Written by Skylar Knight at Biographic
Perhaps unsurprisingly, taking photographs from a doorless helicopter was proving more difficult than San Francisco Bay Area photographer joSon had anticipated. Bundled in ski apparel and buckled into his seat, he had done his best to prepare. But the driving winds on this chilly November day quickly numbed his fingers, and more than once his camera smacked against his face as a gust rattled the two-seater aircraft. Four thousand feet below, the placid salt ponds that lured him to this precarious position draped the southern inland tip of San Francisco Bay like a multicolored quilt.

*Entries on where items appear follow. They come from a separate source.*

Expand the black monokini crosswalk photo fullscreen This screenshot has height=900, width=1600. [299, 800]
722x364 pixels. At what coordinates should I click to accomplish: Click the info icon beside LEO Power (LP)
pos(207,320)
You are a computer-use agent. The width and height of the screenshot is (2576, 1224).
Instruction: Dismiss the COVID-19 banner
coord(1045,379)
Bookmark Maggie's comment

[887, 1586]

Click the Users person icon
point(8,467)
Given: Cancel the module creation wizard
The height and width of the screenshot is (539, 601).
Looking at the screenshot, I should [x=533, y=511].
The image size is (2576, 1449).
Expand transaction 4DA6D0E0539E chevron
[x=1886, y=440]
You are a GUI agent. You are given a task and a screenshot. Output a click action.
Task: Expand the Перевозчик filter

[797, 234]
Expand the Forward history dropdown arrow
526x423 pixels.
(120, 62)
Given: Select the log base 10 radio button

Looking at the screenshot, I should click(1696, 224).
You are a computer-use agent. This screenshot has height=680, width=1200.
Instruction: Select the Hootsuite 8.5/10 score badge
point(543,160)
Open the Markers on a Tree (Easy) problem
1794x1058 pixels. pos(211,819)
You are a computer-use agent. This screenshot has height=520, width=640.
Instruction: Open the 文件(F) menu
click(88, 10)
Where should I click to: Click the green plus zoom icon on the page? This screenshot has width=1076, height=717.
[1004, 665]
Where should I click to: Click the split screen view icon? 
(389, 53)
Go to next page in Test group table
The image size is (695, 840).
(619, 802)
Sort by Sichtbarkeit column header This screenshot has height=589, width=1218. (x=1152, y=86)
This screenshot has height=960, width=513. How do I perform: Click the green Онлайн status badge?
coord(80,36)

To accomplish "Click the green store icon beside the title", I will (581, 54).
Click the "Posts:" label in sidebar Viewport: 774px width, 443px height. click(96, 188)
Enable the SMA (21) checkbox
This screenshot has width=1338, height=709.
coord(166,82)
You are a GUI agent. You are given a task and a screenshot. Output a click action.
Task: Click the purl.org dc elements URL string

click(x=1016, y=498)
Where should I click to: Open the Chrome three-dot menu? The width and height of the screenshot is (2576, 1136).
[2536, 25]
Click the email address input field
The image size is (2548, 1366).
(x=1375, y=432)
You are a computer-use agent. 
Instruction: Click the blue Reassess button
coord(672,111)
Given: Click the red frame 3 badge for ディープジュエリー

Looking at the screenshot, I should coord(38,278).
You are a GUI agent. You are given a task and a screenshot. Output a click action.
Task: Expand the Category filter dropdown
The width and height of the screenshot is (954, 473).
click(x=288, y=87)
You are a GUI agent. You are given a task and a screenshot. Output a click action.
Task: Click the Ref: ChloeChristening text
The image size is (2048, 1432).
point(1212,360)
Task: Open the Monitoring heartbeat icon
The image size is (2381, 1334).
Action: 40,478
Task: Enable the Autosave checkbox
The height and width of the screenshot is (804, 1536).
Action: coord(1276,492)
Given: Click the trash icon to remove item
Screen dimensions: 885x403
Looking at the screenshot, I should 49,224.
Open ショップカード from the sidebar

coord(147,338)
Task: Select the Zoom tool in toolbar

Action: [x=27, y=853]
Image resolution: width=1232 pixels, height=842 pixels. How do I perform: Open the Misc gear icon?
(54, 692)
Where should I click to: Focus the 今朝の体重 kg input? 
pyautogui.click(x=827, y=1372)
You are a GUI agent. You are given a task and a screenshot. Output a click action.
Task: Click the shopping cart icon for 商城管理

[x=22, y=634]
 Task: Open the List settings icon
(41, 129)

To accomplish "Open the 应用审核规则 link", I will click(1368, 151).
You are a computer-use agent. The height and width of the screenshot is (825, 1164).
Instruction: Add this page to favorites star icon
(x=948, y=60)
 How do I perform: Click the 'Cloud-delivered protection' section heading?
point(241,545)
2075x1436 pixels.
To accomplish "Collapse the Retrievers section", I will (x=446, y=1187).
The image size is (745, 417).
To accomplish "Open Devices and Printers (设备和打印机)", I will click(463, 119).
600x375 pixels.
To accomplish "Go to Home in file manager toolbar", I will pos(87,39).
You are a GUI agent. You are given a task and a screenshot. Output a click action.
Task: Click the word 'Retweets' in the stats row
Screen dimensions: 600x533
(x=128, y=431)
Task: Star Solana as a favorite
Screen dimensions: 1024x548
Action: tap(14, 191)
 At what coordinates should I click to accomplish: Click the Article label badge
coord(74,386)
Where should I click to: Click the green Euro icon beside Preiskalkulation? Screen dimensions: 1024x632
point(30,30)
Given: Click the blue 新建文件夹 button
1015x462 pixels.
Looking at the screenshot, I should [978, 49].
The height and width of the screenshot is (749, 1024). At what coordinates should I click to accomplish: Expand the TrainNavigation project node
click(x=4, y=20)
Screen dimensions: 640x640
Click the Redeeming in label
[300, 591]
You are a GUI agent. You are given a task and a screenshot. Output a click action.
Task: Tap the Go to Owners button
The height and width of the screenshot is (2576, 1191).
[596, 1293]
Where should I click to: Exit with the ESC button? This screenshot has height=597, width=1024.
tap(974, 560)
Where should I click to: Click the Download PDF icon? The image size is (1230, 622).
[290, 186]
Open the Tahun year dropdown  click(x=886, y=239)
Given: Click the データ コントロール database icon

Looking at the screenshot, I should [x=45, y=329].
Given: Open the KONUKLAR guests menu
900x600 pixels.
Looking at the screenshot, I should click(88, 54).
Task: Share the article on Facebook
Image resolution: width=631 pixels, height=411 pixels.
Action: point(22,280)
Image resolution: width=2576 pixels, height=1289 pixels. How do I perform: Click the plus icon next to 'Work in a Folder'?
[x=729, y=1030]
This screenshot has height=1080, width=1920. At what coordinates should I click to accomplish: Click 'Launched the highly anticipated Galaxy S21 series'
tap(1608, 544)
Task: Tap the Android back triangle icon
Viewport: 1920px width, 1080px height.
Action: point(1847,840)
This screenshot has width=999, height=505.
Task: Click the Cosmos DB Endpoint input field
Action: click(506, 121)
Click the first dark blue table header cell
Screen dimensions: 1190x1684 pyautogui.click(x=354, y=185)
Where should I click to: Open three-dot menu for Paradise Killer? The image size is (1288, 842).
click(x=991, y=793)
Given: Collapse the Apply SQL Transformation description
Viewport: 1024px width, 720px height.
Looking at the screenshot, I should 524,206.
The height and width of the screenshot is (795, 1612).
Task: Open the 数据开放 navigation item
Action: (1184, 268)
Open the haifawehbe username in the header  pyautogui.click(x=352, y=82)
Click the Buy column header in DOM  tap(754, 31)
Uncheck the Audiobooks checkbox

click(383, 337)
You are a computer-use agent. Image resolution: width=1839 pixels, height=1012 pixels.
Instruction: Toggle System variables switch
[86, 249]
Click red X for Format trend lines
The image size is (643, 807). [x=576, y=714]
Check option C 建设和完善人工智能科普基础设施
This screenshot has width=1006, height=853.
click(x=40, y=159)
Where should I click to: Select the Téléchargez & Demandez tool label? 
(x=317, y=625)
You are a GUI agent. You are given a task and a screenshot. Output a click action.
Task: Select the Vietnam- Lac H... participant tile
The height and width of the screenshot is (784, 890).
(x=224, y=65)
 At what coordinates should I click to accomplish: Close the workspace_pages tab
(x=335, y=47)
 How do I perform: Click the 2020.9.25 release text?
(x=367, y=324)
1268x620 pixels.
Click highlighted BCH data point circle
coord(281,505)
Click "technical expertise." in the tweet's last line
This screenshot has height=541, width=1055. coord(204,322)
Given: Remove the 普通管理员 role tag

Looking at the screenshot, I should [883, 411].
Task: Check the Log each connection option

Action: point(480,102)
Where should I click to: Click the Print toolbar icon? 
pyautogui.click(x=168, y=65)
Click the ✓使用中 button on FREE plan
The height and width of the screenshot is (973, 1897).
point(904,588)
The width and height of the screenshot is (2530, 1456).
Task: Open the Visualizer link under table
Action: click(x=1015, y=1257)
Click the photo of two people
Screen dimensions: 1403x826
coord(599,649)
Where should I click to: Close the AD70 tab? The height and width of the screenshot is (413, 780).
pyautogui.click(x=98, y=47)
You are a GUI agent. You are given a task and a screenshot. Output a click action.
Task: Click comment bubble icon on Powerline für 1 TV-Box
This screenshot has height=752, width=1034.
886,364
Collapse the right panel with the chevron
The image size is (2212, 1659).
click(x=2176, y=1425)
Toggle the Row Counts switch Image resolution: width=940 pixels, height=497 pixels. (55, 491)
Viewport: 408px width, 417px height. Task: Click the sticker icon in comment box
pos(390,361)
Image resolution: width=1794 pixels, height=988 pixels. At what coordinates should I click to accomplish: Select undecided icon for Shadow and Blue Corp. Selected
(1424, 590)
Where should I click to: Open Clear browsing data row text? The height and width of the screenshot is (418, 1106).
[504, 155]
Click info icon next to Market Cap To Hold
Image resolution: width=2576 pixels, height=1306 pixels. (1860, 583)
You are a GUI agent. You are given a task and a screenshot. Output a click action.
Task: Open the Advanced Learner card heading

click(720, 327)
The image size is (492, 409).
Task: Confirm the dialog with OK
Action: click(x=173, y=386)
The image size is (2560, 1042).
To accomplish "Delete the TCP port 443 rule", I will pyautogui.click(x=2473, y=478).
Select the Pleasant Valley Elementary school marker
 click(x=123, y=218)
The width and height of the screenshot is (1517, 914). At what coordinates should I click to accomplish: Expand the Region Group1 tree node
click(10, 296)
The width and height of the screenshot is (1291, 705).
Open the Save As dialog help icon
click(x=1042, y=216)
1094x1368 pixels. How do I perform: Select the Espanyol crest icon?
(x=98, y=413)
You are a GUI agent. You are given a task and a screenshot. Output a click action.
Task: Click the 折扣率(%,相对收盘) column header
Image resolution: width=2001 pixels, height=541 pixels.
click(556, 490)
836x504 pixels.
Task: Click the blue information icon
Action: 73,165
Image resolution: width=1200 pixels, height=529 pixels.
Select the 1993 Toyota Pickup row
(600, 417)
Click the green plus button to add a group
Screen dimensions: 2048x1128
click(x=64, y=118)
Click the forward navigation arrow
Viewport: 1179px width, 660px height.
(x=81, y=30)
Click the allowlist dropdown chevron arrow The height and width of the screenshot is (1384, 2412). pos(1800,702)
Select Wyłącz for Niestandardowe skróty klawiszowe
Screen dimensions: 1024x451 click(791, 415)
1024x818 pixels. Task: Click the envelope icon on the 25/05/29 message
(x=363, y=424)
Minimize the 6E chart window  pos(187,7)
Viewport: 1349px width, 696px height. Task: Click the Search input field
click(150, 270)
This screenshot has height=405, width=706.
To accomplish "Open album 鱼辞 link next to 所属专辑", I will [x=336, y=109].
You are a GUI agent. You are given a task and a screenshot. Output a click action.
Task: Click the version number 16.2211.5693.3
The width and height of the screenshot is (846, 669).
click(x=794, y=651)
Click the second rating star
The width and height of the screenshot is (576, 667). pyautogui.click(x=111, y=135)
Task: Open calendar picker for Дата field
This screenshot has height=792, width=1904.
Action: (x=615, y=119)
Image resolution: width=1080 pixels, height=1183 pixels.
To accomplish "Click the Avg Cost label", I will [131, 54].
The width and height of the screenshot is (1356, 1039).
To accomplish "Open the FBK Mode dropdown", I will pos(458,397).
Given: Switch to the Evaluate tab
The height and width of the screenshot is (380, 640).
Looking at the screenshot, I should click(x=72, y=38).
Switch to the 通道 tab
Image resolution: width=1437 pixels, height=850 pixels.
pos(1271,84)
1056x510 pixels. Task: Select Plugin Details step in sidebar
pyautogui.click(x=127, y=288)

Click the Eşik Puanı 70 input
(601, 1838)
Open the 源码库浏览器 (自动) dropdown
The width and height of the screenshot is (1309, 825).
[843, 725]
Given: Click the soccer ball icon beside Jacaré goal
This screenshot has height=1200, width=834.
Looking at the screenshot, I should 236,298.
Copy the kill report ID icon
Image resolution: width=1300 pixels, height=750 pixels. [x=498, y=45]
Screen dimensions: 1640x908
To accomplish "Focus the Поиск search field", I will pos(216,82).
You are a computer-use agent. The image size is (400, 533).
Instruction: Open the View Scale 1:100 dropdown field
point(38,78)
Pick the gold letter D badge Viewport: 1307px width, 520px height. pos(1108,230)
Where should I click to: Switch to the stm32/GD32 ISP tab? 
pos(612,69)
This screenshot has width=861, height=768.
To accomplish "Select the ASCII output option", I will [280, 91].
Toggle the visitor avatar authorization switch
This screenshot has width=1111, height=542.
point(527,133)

Like many Bay Area residents, joSon’s first glimpse of the South Bay’s salt ponds was from the relative comfort of a commercial airliner. Descending into San Francisco International Airport, travelers glimpse an otherworldly landscape of geometric lines and vibrant colors fringing the jagged coastline and muddy blue-green of the Bay—the result of more than 150 years of industrial salt mining. As bay water is pumped through a series of artificial ponds, sun and steady winds cause it to evaporate, leaving each pond saltier than the one before. And as the salinity changes, so do the pigmented microorganisms that thrive in the brine, giving each pond a unique color—from the lime green of Dunaliella algae in low-salinity pools to the rose-petal reds of salt-loving halobacteria in crystallization ponds.
Although he didn’t yet realize it, joSon was documenting one of the largest wetland restoration projects in United States history.